Se présentant comme un studio au design brutaliste et sophistiqué, Vaarni sert des meubles à la silhouette faussement simple, à l’image de la « 005 Lounge Chair » dont l’assise et le dossier forment deux courbes concaves.
Même combat en Norvège avec Studio Sløyd qui souhaite remettre le pin sur la carte du design contemporain. En témoigne leur collection « Furuhelvete », lancée en 2020, qui s’inspire de l’utilisation traditionnelle du pin comme matériau de construction dans le design et l’architecture norvégiens. « Furuhelvete» est d’ailleurs une expression utilisée à l’origine pour décrire une sur-utilisation du pin dans les maisons et les chalets du pays, et souvent associée à un style considéré comme dépassé. « Avec cette collection, nous visons à défier cette perception traditionnelle du bois et à créer un nouvel intérêt pour ce matériau local et merveilleux » expliquent les designers. Une collection qui compte un tabouret, un banc, une chaise, une lampe, un cabinet en courbe et un adorable tabouret aux pieds tout en rondeur.

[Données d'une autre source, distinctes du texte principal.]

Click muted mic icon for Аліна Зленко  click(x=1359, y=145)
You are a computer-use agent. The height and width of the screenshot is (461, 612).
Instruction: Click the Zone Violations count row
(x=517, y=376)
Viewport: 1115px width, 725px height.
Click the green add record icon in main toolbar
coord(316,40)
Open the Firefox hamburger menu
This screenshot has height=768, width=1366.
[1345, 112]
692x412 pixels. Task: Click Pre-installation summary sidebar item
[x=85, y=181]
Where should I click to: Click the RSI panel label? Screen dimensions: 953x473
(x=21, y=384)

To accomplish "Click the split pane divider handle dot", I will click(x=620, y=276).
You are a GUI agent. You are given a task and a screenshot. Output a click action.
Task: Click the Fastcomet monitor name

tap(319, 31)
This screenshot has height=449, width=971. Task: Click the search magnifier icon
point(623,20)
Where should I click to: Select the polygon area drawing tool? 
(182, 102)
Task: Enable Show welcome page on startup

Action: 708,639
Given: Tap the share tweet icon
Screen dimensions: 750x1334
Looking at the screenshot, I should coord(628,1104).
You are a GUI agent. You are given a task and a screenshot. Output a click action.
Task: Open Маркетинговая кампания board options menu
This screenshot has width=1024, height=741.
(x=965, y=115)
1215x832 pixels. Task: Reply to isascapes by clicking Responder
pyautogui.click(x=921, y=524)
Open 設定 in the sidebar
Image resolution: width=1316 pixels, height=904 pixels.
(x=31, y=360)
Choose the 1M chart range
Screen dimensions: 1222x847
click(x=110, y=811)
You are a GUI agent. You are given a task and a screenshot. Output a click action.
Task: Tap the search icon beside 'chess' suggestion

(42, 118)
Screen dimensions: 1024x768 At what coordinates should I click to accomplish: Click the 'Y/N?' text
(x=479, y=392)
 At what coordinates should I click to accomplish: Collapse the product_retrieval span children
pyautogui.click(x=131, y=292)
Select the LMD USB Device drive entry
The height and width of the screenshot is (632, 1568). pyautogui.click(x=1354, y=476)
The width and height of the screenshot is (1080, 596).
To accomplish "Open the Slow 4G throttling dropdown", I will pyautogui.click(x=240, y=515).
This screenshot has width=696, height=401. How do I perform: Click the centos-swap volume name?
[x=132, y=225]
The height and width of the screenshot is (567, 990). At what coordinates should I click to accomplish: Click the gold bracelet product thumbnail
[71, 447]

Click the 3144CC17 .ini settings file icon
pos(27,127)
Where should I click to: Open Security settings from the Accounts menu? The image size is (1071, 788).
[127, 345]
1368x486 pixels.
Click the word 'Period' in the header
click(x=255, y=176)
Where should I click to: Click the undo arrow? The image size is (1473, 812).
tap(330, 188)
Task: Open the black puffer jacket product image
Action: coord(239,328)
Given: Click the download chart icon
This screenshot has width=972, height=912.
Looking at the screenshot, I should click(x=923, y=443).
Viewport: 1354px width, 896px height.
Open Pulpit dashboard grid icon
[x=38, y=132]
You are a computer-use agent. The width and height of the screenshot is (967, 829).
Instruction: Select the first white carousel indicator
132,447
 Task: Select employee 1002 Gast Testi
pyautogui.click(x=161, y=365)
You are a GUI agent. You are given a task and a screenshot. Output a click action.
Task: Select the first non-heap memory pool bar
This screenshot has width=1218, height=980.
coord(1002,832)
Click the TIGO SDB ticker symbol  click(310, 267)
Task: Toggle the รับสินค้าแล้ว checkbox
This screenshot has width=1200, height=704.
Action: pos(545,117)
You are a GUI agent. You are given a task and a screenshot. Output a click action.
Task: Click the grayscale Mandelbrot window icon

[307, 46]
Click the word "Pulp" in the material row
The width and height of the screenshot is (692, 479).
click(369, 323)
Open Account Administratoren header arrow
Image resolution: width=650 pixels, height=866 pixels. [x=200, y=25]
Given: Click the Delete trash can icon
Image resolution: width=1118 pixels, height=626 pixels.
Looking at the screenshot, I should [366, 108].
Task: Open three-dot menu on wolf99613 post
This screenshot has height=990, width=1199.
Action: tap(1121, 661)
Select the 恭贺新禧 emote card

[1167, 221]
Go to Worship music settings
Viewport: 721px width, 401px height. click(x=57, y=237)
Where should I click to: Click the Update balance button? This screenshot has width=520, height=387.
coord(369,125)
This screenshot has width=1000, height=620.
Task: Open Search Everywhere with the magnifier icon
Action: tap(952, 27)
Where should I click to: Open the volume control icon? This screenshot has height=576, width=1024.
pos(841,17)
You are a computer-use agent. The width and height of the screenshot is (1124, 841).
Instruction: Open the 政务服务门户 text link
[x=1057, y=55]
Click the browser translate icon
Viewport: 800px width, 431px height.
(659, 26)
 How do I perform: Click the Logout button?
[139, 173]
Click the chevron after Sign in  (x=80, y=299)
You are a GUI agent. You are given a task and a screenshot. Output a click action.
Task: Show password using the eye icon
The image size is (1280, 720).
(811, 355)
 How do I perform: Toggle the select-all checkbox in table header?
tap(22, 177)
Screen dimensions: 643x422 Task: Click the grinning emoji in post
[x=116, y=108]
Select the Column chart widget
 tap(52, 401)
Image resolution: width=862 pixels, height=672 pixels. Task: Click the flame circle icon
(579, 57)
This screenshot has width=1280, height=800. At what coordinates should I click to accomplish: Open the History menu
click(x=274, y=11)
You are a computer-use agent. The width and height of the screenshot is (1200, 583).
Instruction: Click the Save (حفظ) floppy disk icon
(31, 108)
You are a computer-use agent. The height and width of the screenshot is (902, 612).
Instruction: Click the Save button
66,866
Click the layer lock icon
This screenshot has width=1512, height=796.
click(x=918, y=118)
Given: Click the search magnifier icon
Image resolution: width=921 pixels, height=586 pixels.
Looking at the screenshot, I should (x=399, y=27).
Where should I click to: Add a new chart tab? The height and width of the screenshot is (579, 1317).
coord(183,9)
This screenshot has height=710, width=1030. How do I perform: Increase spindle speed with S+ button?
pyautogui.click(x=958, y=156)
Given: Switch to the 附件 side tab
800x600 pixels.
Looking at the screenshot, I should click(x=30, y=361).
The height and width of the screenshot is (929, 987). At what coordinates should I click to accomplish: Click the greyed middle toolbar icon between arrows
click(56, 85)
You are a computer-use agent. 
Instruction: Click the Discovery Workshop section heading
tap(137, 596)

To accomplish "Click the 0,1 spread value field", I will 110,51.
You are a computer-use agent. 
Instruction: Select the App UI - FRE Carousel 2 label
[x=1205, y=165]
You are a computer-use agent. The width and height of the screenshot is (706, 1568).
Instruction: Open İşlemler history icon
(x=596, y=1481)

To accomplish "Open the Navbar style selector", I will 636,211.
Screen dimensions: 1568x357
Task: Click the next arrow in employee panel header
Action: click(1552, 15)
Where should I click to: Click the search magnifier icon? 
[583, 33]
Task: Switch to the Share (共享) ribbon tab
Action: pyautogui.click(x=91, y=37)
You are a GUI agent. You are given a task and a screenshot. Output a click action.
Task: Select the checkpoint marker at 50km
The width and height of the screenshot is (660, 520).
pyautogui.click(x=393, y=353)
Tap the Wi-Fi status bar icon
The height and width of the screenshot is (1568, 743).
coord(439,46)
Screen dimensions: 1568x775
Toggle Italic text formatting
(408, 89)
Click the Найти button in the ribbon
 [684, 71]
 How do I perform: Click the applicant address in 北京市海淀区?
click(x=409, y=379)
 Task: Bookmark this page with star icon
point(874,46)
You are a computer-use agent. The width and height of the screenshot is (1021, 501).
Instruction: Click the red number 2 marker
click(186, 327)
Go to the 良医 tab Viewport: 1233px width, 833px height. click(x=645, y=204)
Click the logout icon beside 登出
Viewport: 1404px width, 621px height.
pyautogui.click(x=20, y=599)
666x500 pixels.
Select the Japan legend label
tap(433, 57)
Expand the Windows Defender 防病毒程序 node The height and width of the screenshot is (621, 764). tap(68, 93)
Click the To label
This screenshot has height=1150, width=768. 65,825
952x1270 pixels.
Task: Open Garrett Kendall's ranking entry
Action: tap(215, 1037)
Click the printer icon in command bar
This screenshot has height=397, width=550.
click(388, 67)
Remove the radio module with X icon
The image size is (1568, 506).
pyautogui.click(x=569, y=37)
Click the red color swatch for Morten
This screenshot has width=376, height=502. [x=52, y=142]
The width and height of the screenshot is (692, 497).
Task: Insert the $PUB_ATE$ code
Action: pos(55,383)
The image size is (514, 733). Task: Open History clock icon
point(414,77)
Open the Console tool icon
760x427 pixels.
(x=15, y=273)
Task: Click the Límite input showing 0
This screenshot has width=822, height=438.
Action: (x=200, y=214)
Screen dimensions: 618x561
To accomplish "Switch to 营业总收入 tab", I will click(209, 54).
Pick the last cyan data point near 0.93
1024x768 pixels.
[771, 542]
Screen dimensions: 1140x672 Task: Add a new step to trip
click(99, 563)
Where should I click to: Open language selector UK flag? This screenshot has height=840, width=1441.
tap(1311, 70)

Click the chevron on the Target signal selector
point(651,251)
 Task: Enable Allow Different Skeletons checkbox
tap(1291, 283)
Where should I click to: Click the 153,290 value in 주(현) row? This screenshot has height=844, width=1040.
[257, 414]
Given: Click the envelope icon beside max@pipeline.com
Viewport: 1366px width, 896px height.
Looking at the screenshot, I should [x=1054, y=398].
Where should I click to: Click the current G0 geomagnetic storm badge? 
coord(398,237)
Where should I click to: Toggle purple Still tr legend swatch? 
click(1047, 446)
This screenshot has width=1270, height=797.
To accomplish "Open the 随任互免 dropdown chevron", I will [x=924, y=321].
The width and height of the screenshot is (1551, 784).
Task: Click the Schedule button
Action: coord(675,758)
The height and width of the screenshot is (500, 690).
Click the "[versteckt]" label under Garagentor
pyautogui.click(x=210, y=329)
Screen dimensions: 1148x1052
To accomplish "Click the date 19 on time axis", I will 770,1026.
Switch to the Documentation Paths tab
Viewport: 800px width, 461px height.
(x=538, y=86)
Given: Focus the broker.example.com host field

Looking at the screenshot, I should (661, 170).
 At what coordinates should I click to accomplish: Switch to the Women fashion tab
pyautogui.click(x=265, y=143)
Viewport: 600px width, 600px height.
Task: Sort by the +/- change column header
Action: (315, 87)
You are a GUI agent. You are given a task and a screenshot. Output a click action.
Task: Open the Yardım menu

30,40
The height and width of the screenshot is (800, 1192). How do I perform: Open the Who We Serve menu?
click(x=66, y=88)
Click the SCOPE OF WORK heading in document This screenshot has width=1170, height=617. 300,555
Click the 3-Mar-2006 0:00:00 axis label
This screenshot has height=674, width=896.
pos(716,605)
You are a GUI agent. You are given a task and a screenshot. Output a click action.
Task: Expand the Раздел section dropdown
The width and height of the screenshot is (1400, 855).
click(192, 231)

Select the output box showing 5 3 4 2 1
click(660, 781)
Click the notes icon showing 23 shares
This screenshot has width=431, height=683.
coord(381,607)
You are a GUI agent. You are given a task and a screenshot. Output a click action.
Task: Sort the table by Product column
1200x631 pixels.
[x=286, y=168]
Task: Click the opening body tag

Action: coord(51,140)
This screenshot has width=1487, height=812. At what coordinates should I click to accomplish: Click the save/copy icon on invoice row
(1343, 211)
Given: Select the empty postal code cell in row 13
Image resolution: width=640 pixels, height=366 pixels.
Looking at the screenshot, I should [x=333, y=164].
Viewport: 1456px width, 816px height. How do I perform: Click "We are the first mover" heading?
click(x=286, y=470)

Si le pin est un matériau courant chez les grandes enseignes de meubles, que signifie ce regain d’intérêt pour le pin par les studios de design contemporain ? « Cela reflète un sentiment actuel d’être écologique quand on utilise le bois, mais pour moi c’est plus complexe », affirme la directrice du musée des Arts décoratifs et du Design de Bordeaux. « Une utilisation massive du pin incite à des coupes très importantes et conduit à développer des monocultures forestières, ce qui ne va pas dans le sens de la biodiversité. On utilise beaucoup le pin aujourd’hui car cela nous semble plus écologique, mais ce n’est pas aussi simple que cela».
Cette sur-utilisation pourrait marquer les limites du « pin démocratique ». Le pin est sans conteste un matériau peu cher. Mais à l’heure où la planète se réchauffe et où certaines ressources comme l’eau se font rares, il faut toute fois veiller à ne pas le surexploiter.